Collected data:
#####

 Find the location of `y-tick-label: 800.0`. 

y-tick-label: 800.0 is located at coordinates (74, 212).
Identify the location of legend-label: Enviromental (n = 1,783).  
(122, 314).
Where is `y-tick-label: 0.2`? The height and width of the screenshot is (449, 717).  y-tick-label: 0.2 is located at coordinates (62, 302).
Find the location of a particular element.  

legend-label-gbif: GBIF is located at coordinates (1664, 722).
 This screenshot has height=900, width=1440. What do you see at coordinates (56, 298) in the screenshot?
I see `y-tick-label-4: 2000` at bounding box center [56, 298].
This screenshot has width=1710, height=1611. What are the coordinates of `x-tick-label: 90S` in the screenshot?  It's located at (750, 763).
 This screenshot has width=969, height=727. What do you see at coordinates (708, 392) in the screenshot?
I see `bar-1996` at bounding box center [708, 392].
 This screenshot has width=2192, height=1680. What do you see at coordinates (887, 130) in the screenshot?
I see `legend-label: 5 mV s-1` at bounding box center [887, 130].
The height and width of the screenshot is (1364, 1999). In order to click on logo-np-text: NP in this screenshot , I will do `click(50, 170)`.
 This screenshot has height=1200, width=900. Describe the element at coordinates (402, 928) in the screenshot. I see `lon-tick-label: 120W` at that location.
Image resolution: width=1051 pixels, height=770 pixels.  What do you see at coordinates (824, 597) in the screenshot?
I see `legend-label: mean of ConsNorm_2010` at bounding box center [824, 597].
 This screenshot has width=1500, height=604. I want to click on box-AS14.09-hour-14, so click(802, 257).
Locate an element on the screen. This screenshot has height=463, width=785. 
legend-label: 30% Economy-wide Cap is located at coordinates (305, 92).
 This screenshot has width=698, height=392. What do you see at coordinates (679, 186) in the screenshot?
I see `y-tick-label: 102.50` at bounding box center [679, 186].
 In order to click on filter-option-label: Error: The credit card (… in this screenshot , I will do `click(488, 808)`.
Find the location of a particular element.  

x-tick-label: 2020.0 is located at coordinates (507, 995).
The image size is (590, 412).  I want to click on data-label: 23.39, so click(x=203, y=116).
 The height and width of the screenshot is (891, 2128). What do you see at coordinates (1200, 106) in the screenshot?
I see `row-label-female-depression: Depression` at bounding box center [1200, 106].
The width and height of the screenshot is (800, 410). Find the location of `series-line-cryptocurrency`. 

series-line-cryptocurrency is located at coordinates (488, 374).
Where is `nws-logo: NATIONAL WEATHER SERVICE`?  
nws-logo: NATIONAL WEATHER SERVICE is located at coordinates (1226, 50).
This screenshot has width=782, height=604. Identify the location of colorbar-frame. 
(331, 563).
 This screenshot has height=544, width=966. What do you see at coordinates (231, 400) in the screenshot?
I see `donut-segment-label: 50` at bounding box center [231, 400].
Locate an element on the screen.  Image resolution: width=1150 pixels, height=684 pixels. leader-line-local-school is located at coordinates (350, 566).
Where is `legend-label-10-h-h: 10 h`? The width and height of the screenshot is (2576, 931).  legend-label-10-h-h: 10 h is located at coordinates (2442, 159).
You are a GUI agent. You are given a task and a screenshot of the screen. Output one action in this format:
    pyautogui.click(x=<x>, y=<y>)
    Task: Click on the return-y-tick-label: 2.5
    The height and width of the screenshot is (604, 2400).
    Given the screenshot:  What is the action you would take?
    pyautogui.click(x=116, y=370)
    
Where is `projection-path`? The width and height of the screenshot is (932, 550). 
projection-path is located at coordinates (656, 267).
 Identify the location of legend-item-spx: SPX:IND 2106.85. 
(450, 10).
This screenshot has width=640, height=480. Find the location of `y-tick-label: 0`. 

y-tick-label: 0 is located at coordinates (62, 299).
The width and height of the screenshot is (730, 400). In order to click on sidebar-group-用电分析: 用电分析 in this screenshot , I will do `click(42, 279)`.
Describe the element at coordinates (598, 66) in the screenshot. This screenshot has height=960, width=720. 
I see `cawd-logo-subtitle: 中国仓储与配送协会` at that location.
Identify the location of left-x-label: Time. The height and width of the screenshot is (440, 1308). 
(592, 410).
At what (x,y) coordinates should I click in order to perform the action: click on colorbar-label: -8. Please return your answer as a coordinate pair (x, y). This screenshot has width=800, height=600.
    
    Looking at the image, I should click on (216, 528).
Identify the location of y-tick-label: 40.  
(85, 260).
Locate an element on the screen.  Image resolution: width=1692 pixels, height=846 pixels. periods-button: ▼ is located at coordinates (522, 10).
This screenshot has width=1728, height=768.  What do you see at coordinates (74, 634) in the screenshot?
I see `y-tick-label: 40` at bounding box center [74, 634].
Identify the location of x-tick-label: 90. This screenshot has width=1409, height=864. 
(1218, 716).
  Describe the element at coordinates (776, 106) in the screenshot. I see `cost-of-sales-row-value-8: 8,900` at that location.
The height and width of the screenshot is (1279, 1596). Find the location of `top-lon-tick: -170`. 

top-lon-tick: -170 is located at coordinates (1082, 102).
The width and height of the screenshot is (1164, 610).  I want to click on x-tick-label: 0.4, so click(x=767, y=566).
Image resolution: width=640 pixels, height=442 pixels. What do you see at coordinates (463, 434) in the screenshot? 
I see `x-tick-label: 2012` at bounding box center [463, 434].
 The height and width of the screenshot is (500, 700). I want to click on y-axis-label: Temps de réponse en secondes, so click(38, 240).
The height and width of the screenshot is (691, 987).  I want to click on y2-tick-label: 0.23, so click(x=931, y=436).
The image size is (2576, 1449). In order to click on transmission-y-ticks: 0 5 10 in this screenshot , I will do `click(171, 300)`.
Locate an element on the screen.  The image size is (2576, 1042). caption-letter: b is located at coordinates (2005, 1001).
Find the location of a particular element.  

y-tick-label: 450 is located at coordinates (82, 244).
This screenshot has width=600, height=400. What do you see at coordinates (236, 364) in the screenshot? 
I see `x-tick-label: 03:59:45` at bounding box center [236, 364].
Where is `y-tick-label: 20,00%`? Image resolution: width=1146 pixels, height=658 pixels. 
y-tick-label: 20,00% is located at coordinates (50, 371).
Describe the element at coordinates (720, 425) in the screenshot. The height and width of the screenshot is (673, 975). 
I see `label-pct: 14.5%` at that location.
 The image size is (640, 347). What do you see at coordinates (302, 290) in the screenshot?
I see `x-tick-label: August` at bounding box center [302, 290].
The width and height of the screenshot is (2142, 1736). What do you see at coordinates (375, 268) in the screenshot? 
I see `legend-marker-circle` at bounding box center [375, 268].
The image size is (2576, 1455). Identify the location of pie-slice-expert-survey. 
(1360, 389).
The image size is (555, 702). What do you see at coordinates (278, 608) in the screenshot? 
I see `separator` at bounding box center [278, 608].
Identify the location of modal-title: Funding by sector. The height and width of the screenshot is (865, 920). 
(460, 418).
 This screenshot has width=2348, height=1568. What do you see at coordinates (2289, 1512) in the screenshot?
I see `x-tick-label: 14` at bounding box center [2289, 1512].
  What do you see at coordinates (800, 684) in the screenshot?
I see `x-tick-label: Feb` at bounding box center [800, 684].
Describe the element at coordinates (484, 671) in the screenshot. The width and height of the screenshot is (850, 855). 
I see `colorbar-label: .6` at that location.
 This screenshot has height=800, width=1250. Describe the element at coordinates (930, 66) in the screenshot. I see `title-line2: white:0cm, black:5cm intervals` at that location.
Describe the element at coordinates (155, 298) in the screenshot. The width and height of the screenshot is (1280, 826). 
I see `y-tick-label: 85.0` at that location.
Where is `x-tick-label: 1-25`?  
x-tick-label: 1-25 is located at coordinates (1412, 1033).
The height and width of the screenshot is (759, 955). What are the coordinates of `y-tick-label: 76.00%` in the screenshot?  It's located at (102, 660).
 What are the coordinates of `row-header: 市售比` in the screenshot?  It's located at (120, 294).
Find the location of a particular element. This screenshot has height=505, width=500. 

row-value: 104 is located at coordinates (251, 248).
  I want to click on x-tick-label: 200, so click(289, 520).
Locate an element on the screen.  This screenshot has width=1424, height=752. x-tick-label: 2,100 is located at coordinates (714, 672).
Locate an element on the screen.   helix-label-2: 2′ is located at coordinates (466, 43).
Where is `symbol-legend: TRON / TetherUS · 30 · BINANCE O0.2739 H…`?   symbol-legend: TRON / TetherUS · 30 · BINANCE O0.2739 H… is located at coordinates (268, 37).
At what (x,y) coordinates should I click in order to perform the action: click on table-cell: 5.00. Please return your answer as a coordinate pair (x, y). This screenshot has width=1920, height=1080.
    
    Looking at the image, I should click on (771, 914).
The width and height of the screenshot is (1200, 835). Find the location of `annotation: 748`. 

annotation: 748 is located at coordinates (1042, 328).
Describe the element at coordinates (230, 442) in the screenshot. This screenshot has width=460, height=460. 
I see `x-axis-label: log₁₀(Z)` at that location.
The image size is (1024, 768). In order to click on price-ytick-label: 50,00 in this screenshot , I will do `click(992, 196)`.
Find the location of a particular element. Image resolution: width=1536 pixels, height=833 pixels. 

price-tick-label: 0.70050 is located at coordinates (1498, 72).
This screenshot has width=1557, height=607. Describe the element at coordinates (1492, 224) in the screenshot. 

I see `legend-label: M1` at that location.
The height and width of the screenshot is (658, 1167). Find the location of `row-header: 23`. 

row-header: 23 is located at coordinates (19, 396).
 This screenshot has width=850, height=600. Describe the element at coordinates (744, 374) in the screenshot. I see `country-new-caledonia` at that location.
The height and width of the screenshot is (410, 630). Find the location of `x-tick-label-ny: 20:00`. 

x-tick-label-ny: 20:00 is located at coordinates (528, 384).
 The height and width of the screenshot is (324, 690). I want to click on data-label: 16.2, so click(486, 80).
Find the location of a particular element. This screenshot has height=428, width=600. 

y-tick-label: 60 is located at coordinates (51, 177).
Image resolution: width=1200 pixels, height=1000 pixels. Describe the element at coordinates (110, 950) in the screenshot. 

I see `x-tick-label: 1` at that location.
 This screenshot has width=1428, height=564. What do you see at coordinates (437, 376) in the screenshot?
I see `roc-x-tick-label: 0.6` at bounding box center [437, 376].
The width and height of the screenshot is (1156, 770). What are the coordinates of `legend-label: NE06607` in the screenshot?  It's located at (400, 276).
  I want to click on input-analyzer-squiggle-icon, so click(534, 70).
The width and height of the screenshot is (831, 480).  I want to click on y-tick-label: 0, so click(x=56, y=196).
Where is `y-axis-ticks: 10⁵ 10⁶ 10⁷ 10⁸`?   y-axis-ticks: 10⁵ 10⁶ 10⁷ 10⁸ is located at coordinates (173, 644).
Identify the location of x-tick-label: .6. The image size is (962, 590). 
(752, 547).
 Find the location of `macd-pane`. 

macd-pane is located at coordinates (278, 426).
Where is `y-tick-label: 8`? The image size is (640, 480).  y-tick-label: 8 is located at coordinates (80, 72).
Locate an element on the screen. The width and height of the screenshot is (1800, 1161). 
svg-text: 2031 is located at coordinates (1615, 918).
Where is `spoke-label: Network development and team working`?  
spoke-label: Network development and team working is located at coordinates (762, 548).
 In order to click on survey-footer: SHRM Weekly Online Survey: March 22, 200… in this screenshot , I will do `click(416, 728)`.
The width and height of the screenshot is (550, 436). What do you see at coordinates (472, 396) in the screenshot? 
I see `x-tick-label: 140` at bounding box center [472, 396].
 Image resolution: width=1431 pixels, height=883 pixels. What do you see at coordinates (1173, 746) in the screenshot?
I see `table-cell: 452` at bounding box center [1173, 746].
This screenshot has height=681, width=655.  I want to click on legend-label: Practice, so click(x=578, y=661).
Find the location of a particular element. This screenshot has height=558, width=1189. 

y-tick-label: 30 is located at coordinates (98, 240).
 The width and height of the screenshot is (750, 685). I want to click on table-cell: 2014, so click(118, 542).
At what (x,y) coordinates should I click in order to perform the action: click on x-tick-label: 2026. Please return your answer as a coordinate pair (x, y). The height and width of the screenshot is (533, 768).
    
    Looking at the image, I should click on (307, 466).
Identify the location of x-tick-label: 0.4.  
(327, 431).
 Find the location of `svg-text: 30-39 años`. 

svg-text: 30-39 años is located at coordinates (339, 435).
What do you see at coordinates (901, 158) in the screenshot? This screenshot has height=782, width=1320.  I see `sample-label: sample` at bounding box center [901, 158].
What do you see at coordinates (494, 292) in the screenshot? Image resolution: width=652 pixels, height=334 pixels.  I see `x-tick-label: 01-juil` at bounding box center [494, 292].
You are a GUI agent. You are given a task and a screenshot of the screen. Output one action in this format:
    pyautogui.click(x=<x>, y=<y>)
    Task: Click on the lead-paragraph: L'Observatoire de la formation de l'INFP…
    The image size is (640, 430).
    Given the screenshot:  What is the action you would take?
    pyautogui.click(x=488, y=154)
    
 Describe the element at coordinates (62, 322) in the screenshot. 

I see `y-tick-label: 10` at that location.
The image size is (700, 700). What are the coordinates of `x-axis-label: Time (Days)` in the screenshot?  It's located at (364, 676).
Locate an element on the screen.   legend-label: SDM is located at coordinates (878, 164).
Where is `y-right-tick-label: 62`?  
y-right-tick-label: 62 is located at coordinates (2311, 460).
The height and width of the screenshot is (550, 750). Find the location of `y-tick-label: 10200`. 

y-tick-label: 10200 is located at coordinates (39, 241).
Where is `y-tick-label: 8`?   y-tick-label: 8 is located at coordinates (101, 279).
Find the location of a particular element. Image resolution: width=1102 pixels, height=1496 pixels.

#####

EXERCISE DIRECTIONS>
Pull out every line of the material above that contains the word "price". Matching is case-sensitive.

THE COMPLETED TASK>
The image size is (1024, 768). In order to click on price-ytick-label: 50,00 in this screenshot , I will do `click(992, 196)`.
price-tick-label: 0.70050 is located at coordinates (1498, 72).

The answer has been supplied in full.